An automated machine-learning-fueled forecast approach helped ExxonMobil increase average production by more than 5% on Bakken gas lift wells optimized using the method.
Traditional ways to solve the question of how much gas to use for gas lift in the Bakken have their drawbacks, Sasha “Sha” Miao, an ExxonMobil data scientist, told an Unconventional Resources Technology Conference (URTeC) audience in Houston on 18 June.
“The million-dollar question is how much gas should we inject” to produce the maximum amount of oil as the well evolves throughout its lifetime, she asked. “More is not necessarily better.”
Traditional methods to determine the optimal amount of gas to inject rely on physics models and data-driven models, she said, but both present disadvantages. While physics-based models typically provide solid results, they require extensive effort and cost for calibration, are computationally expensive, and are difficult to scale from a few wells to hundreds of wells. Additionally, she noted, such models rely on assumptions that may not be true for unconventional wells.
On the other hand, data-driven models are easier to deploy across a field but are problematic because the assets in question were sparsely instrumented and the corrosive downhole environment meant there were no bottomhole gauges to provide the data needed to feed the models.
A complicating factor was that the Bakken wells use pad compression, she added, which limited the amount of changes possible.
“The Bakken is extremely cold in the winter,” she said, and changing injection rates could introduce compressor reliability issues.
Enter the three-part automated data-driven workflow based on historical production data. A Machine-Learning-Based Gas Lift Optimization Workflow for Unconventional Fields (URTeC 4033553) details the machine learning (ML) forecaster, Bayesian optimization, and deployment stages of the workflow, which are deployed through the cloud.
ExxonMobil piloted the workflow on 30 wells across eight well pads in the Bakken and obtained greater than 5% production uplift on average and followed that up by deploying it across more than 200 gas lift and plunger-assisted gas lift wells in the Bakken.
“We forecast every well’s production on a weekly basis,” she said.
Building a Forecast
To build the ML forecaster model, ExxonMobil gathered historical daily data, such as production rate, gas injection rate, and surface pressure data, before cleaning up the data set and plotting the aggregate of the liquid production of all the pilot wells (Fig. 1).
Miao said production forecasts are similar to forecasting stock prices. Just as tomorrow’s stock price is highly correlated with today’s stock price, she said, “the production next week is highly correlated with this week’s production rate.”
ExxonMobil turned the time-series forecasting problem into a regression problem to determine which factors most affected production, she said. Unsurprisingly, she said, temporal features such as changes in past liquid production and surface pressure and temperature were the most important factors for tuning the ML model, while the gas injection rate was “somewhat important,” and the static well features were least important.
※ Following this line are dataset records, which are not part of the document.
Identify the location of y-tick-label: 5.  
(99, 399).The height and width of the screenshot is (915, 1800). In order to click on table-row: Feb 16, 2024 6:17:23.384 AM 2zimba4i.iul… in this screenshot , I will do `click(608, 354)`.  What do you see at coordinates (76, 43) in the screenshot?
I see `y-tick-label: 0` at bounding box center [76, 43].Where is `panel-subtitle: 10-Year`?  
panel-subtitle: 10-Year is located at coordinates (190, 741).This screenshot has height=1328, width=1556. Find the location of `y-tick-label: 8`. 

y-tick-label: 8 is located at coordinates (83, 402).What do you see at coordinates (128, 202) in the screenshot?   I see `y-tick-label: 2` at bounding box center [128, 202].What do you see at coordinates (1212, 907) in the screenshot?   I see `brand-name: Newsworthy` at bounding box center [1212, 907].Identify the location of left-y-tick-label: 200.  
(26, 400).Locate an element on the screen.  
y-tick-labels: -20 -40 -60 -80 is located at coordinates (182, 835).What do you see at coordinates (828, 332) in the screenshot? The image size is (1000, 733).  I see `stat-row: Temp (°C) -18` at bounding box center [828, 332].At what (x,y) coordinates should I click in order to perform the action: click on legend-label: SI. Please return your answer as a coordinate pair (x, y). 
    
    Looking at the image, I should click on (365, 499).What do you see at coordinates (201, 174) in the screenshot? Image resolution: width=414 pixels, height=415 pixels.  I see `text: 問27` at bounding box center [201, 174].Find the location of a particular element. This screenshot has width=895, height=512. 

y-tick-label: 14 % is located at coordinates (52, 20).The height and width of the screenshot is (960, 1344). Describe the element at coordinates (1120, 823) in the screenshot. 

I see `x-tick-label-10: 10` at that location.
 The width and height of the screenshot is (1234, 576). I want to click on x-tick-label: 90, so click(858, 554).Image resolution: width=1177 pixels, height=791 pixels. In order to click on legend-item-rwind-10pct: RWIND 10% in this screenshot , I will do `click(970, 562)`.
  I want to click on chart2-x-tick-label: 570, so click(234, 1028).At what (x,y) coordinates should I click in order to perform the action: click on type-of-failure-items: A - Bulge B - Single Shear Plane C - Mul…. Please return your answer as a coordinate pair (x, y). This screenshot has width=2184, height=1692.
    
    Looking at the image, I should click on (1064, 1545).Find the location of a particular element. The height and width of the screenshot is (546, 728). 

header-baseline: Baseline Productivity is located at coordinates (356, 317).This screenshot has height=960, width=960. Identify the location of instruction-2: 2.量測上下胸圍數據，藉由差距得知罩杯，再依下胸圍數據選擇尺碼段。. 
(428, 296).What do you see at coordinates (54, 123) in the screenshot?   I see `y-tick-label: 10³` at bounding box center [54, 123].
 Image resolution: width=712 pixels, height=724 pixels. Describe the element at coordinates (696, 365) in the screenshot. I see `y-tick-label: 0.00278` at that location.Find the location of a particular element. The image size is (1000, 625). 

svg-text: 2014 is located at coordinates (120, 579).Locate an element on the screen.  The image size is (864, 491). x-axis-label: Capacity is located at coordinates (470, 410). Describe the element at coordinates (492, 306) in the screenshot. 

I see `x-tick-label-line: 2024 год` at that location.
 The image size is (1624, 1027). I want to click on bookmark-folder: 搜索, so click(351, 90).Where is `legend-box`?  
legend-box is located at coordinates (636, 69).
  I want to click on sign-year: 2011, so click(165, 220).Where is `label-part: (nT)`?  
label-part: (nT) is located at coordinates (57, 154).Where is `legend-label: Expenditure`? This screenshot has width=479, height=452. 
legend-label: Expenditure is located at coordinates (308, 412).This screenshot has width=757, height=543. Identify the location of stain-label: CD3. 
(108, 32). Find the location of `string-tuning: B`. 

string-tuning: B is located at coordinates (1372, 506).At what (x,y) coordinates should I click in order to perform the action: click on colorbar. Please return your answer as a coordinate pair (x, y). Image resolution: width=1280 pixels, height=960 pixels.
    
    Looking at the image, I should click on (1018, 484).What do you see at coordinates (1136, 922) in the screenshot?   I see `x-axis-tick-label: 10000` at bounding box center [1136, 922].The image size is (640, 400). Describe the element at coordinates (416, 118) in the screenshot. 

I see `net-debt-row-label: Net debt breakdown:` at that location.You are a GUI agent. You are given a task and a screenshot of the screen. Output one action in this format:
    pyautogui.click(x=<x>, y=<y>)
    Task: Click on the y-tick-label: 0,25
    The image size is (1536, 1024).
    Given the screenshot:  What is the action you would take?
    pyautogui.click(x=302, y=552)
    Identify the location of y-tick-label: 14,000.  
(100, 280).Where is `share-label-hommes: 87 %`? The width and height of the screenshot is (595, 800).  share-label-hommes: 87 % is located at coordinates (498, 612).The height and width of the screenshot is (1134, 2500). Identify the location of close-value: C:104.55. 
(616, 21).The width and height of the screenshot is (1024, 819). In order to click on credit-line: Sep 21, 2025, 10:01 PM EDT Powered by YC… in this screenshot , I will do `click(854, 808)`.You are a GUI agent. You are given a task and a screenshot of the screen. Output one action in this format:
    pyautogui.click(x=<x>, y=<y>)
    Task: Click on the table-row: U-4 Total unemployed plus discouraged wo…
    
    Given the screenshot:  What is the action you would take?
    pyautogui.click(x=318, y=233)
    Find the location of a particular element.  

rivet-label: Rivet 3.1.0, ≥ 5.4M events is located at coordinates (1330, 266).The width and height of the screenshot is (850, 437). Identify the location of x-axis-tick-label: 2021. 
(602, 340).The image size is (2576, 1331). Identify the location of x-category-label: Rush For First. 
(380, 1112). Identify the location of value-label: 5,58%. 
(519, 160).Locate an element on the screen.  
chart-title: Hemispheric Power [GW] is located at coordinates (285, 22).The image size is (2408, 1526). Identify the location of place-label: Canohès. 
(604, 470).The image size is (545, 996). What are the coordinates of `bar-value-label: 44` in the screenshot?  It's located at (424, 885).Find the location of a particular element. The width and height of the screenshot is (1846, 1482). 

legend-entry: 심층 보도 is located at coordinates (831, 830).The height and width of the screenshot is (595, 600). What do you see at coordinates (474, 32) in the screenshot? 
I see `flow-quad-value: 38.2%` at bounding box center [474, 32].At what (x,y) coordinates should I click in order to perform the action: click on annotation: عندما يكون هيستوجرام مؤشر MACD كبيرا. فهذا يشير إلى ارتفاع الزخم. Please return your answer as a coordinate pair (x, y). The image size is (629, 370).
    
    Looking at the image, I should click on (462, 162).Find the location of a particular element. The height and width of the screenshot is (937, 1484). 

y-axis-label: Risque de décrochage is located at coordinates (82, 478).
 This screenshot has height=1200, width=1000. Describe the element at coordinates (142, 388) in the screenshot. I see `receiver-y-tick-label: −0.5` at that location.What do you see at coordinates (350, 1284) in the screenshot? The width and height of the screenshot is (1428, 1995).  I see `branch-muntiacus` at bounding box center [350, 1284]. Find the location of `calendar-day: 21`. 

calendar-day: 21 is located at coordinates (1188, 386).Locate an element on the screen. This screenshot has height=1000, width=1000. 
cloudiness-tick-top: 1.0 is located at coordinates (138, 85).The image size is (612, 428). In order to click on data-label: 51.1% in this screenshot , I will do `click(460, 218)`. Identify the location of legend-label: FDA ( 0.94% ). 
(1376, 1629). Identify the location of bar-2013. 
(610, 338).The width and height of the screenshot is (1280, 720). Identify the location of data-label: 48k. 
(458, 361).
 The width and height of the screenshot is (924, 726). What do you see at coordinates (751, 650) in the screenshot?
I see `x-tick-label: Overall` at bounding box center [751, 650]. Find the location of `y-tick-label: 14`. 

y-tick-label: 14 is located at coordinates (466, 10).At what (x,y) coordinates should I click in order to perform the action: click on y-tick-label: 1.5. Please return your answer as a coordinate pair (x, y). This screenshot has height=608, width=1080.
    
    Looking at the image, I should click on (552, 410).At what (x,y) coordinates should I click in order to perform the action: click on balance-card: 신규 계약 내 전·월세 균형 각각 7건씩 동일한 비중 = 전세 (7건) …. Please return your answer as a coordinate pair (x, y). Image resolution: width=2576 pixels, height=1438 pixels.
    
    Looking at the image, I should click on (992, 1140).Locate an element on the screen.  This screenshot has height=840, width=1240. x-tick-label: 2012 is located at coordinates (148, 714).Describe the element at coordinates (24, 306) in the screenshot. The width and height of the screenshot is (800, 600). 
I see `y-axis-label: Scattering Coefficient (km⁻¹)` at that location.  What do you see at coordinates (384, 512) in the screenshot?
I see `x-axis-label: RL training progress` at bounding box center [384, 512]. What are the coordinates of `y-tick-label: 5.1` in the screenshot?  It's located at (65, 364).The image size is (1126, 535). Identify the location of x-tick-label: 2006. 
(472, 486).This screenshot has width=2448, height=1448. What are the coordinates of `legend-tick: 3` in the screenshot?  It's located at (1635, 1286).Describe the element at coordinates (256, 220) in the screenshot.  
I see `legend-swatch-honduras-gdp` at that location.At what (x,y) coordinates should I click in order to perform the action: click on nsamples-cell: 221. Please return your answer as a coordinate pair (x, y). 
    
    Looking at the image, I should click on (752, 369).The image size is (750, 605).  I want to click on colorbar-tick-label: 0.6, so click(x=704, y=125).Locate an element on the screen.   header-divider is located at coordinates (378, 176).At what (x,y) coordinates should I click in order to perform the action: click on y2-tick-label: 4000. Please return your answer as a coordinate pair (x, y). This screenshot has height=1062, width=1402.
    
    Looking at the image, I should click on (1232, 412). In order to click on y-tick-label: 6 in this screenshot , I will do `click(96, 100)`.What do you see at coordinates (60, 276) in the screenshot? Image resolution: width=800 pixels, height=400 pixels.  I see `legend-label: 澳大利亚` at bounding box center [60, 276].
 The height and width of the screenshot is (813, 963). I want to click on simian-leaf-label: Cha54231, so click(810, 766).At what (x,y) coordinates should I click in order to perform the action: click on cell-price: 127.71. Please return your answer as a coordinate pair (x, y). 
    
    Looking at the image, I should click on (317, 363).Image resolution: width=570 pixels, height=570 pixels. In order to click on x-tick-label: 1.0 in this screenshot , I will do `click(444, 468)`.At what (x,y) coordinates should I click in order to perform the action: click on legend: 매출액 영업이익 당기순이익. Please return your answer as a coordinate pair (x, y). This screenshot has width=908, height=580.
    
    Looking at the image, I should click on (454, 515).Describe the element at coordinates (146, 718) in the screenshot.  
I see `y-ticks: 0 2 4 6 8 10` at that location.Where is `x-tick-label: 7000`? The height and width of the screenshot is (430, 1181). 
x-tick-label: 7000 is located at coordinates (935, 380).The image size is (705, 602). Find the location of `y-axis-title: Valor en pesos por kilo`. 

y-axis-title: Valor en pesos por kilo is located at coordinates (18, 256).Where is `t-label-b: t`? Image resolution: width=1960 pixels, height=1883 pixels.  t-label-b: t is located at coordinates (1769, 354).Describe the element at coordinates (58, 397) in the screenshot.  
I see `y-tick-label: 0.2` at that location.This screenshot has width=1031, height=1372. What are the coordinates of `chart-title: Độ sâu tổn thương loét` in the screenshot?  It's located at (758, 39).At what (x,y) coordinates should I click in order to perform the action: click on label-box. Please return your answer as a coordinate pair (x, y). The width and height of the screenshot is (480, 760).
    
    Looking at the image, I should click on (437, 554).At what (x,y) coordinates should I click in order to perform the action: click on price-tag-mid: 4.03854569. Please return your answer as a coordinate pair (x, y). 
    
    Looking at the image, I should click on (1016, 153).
After running the model on the well, it was time for a sanity check to ensure the forecast fit in with engineering experience. The forecast, she said, should not vary dramatically from week to week but gradually evolve (Fig. 2).
Optimizing at Scale
Optimizing gas lift on the pilot was not straightforward because the Bakken wells are on pad compression and each compressor has its own maximum and minimum required capacities. The goal was to maximize total production of all wells sharing the same compressor while keeping the total gas injection rates of all wells sharing the same compressor within the compressor’s capacity.
ExxonMobil used a Bayesian optimization method because of the scale of the problem and the efficiency of the method in dealing with large numbers of wells, she said.
Deployment Architecture
The continuous-integration/continuous-deployment workflow used through the cloud features a prediction pipeline and a training pipeline (Fig. 3), Miao said.
“This prediction pipeline is running on a weekly schedule,” she said, while the training pipeline is running monthly.
The prediction pipeline forecasts well gas lift performance curves and solves for constrained optimal gas injection rates. End users can compare predictions against true measurements and alert on large deviations for troubleshooting.
For the training pipeline, the ML model is retrained on the latest data each month, and that model is compared with the existing model. If the newer model has the better performance, it is used; but, if not, the older model is considered to be up to date and will continue running for the next month.
“We need to make sure the model is up to date,” she said.
From Pilot to Expansion
ExxonMobil started the pilot in March 2023 on about 30 wells across 8 different pads in the Bakken, resulting in an average of 5% increase in production, she said. Full deployment followed, rolling it out to more than 200 gas lift and plunger-assisted gas lift wells in the Bakken. More than 50 wells have been optimized at least once, she said, with 84% of wells near optimal and an average 7% increase in production uplift.
The approach has completely replaced physics-based approaches in the Bakken, she said.
Miao said the pilot and expansion demonstrate the effectiveness of the automated data-driven workflow using machine learning for gas lift optimization in unconventional resources.
“It is easy to scale up. It is an effective and economic solution for assets with cost and facility constraints,” she said. “This workflow has become the Bakken engineer’s routine surveillance and optimization tool to increase their production and efficiency.”